Let us go with Jesus to the tomb as the sisters did. Jesus’ tears showed, as the onlookers remarked, his love for his friend, but also, surely, his love for the whole human race facing death. For God so loved the world that he gave his only Son, so that everyone who believes in him may not perish but may have eternal life (John 3.16). Martha’s fear at the prospect of the removal of the stone acknowledges physical fear at the horror of death. Illness is real, shock is real, loss is real, grief is real and, yes, death is real. Yet the sign of the unbinding of Lazarus is one of release from the fear of death: Unbind him and let him go.
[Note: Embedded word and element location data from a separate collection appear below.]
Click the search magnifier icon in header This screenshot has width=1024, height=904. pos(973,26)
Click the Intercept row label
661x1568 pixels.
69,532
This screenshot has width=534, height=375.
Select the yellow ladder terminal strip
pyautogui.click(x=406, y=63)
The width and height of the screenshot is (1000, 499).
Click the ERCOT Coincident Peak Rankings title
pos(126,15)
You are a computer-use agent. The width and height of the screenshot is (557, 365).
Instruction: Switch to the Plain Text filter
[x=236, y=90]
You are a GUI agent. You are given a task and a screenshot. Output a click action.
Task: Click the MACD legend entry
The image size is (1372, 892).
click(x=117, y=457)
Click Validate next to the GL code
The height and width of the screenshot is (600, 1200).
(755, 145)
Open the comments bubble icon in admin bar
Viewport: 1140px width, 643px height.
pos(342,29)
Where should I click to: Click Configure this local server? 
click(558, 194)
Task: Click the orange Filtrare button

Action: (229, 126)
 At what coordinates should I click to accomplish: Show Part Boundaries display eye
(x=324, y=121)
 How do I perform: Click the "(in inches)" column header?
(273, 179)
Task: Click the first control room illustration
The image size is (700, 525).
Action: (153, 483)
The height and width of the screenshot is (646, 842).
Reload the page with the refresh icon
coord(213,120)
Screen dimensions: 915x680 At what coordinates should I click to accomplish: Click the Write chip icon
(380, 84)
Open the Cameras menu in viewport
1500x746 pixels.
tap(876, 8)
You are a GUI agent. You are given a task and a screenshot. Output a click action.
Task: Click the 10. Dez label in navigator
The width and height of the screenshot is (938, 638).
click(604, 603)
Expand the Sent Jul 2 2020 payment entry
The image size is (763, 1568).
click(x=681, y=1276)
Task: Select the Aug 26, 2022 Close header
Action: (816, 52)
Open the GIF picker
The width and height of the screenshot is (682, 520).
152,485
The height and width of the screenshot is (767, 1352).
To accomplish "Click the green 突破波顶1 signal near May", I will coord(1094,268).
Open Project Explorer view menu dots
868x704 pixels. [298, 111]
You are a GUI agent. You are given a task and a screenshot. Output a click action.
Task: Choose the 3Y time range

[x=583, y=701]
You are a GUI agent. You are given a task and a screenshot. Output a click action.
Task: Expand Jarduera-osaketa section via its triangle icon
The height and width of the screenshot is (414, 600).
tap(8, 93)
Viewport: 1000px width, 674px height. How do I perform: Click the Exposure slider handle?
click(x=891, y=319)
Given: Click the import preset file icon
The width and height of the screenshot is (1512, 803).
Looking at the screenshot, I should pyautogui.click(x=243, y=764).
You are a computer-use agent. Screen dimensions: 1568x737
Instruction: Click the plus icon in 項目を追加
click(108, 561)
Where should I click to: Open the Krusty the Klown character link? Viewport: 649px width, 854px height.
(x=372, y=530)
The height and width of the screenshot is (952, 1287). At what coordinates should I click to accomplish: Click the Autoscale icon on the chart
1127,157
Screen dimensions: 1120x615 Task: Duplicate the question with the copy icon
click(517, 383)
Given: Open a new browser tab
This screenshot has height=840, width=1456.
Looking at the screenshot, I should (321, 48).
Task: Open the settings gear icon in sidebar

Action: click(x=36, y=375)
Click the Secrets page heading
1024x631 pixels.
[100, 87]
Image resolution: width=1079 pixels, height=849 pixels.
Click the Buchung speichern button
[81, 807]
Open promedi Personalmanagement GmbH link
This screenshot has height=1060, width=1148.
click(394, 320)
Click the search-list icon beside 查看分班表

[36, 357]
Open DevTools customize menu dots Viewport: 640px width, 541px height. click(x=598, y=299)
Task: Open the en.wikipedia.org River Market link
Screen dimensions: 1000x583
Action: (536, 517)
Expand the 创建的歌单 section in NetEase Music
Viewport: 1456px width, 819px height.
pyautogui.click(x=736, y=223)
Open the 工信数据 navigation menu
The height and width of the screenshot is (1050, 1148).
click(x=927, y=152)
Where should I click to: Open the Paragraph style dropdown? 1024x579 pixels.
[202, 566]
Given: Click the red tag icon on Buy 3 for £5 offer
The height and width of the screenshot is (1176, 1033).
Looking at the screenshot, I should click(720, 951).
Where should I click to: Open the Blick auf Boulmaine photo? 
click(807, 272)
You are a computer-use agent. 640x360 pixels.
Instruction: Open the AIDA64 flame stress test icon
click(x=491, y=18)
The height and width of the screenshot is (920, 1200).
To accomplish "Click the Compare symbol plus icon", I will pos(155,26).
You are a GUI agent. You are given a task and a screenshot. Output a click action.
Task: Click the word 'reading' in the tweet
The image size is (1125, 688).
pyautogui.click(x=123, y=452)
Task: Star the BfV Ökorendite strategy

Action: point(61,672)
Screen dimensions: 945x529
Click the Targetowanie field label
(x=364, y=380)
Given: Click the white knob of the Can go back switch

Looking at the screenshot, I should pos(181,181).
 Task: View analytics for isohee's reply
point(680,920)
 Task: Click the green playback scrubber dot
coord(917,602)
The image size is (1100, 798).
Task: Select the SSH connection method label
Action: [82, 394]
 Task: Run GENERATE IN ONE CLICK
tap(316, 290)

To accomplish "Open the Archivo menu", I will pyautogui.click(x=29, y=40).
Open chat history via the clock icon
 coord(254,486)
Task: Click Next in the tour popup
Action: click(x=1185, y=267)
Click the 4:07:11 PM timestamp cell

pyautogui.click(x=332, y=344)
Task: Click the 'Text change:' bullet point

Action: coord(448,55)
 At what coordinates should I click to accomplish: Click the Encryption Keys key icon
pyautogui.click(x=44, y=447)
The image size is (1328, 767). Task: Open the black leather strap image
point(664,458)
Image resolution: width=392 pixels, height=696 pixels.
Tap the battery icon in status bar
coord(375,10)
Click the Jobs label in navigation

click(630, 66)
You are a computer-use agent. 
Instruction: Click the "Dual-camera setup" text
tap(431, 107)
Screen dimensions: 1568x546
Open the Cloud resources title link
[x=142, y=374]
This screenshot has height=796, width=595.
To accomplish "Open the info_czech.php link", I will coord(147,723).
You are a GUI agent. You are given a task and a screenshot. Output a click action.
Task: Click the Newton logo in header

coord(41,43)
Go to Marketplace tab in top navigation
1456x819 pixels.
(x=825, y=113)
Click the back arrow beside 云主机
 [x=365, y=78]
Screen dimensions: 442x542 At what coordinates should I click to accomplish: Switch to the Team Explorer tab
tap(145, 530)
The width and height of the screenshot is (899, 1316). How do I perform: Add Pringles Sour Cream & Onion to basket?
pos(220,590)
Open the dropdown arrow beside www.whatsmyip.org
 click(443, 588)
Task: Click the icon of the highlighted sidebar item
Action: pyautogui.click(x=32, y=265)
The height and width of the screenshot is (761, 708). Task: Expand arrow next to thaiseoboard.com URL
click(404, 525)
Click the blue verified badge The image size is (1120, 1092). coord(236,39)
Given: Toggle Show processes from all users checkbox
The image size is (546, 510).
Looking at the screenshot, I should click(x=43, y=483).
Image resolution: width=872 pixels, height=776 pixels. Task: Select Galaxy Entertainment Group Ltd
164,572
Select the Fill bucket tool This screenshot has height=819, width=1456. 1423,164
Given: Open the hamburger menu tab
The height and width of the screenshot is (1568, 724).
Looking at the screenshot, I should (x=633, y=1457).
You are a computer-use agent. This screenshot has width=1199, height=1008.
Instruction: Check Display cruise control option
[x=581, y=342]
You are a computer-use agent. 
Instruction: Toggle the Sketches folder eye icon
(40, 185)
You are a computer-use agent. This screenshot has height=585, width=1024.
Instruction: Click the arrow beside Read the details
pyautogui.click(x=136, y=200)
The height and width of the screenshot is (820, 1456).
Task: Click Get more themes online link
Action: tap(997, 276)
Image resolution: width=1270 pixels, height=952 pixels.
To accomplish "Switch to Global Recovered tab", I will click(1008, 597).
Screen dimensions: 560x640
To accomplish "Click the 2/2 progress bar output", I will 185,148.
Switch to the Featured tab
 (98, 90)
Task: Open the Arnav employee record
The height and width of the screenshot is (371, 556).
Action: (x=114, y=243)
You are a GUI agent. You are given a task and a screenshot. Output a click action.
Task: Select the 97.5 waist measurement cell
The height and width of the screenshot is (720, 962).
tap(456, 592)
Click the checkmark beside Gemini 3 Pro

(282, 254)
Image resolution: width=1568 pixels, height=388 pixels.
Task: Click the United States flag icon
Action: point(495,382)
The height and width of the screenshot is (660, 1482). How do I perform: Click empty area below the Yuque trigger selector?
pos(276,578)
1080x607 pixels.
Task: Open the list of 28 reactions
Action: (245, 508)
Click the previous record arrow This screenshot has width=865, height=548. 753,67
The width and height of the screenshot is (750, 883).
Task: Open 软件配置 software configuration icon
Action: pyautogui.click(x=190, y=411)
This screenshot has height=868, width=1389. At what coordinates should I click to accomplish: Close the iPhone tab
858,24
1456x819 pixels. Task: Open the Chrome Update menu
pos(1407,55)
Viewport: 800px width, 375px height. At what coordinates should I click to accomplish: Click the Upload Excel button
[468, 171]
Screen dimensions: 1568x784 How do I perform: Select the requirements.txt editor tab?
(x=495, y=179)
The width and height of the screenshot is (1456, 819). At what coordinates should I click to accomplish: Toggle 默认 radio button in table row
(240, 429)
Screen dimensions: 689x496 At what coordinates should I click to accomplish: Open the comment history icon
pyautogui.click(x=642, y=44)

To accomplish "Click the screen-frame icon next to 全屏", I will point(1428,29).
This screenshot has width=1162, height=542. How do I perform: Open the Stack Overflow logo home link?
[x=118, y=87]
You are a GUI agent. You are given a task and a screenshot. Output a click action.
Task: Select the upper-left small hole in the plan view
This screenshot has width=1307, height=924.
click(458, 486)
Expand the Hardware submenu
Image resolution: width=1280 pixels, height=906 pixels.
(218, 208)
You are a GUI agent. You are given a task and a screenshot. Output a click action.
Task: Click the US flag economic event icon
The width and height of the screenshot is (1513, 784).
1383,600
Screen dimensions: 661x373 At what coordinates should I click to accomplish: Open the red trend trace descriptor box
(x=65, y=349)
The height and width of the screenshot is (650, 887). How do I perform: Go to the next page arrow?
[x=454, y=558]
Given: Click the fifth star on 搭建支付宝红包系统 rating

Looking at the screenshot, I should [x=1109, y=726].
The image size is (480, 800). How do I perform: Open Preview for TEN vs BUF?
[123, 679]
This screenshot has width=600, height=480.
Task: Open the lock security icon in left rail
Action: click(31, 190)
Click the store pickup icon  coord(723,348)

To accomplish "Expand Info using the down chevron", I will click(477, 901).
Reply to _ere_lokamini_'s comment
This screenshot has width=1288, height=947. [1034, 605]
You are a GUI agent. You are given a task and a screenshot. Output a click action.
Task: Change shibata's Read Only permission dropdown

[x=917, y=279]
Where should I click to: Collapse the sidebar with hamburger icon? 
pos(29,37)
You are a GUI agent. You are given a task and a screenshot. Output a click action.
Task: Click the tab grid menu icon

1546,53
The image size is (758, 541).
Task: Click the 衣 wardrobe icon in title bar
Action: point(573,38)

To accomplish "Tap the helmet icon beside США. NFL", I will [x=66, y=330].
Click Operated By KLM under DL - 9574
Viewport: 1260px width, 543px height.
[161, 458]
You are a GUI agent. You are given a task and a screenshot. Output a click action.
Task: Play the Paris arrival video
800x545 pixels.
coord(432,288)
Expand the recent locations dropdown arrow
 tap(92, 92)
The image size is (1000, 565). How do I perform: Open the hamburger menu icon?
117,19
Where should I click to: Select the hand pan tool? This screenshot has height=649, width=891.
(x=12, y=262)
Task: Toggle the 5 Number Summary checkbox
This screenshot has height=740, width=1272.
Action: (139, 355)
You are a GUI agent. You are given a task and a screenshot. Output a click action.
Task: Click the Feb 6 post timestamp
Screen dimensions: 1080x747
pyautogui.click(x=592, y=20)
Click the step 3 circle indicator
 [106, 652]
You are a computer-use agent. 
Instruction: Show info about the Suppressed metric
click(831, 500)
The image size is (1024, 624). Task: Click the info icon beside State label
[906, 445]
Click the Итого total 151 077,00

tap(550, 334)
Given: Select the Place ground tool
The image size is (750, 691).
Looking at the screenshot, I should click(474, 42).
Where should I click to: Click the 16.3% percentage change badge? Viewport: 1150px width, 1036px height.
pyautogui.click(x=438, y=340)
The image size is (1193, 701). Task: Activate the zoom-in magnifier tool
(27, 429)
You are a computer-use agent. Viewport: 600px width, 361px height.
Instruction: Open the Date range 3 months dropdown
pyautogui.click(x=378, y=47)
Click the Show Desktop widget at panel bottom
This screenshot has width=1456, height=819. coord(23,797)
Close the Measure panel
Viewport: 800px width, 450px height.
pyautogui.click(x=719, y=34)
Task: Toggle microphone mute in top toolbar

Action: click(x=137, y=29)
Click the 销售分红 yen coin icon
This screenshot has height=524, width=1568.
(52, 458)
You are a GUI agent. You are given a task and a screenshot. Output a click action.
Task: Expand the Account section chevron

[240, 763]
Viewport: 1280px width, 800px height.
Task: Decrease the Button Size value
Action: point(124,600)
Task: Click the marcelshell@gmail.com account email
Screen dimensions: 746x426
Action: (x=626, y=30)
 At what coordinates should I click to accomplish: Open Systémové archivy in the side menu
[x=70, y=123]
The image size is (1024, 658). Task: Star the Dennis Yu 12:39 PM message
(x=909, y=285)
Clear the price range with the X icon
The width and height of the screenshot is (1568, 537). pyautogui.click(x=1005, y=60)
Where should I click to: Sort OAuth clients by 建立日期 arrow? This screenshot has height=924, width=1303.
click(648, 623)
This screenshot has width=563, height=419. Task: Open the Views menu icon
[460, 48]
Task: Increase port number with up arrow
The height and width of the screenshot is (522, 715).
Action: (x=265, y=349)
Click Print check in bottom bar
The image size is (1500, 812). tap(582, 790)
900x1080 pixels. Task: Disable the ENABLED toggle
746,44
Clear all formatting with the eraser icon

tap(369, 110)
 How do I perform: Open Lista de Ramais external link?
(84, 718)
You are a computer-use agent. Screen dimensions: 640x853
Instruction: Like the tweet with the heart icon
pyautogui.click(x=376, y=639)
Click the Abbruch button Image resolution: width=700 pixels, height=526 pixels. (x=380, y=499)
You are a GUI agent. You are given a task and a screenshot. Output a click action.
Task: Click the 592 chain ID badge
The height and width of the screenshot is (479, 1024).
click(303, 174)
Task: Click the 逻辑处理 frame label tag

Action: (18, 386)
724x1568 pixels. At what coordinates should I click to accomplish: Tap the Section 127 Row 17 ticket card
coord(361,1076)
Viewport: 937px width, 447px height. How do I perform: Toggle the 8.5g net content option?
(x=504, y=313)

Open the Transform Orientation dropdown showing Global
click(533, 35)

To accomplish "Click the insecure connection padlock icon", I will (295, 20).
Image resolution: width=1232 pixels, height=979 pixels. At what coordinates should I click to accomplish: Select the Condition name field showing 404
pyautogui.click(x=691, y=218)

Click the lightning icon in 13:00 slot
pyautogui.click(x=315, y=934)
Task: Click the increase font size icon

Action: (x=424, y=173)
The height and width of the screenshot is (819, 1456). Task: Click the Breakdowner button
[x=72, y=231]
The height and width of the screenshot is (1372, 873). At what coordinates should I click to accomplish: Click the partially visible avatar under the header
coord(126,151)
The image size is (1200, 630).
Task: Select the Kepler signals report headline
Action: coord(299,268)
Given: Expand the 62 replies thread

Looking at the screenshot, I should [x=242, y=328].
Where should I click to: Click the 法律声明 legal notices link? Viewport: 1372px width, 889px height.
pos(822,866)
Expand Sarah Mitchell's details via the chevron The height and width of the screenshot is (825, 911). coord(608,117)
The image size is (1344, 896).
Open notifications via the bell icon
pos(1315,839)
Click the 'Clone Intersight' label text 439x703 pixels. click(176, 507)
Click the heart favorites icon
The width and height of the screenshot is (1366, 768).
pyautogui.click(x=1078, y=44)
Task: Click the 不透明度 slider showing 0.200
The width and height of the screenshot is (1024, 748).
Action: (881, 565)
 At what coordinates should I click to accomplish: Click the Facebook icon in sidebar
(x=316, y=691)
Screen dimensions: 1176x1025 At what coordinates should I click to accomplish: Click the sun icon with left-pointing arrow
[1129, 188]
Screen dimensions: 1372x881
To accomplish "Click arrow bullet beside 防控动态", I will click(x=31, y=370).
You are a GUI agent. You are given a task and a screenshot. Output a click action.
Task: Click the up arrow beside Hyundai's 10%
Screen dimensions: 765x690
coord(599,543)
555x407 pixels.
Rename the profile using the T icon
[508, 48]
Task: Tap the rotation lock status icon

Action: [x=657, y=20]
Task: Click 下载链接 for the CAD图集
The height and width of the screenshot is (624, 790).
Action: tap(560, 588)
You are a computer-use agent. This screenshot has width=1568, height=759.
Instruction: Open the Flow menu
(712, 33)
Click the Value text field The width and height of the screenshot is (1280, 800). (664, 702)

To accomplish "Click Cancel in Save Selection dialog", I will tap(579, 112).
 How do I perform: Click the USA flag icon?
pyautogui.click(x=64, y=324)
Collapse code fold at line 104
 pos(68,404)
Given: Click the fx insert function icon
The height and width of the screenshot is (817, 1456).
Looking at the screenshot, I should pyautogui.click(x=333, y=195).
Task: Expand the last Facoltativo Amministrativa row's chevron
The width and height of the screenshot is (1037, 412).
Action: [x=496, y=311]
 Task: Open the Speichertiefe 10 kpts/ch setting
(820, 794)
Furthermore, in death we go, trusting,  where Jesus himself has gone before: “O Lord God, you know.” And we know that death was conquered and a new kind of life opened up.

And eternal life …?

Lucy said, “We’re so afraid of being sent away, Aslan. And you have sent us back into our own world so often.”

“No fear of that,” said Aslan. “Have you not guessed?” […] “There was a real railway accident,” said Aslan softly. “Your father and mother and all of you are – as you used to call it in the Shadowlands- dead […] The dream is ended: this is the morning.”

[…] the things that began to happen after that were so great and beautiful that I cannot write them. […] now at last they were beginning Chapter One of the Great Story which no one on earth has read…

(C. S. Lewis The Last Battle)

Words and knowledge fail, of course. But the signs given in John’s gospel during Lent prepare us to contemplate the death of the Lord and His victory over death itself.

“I am the resurrection and the life. Those who believe in me, even though they die, will live,  and everyone who lives and believes in me will never die. Do you believe this?”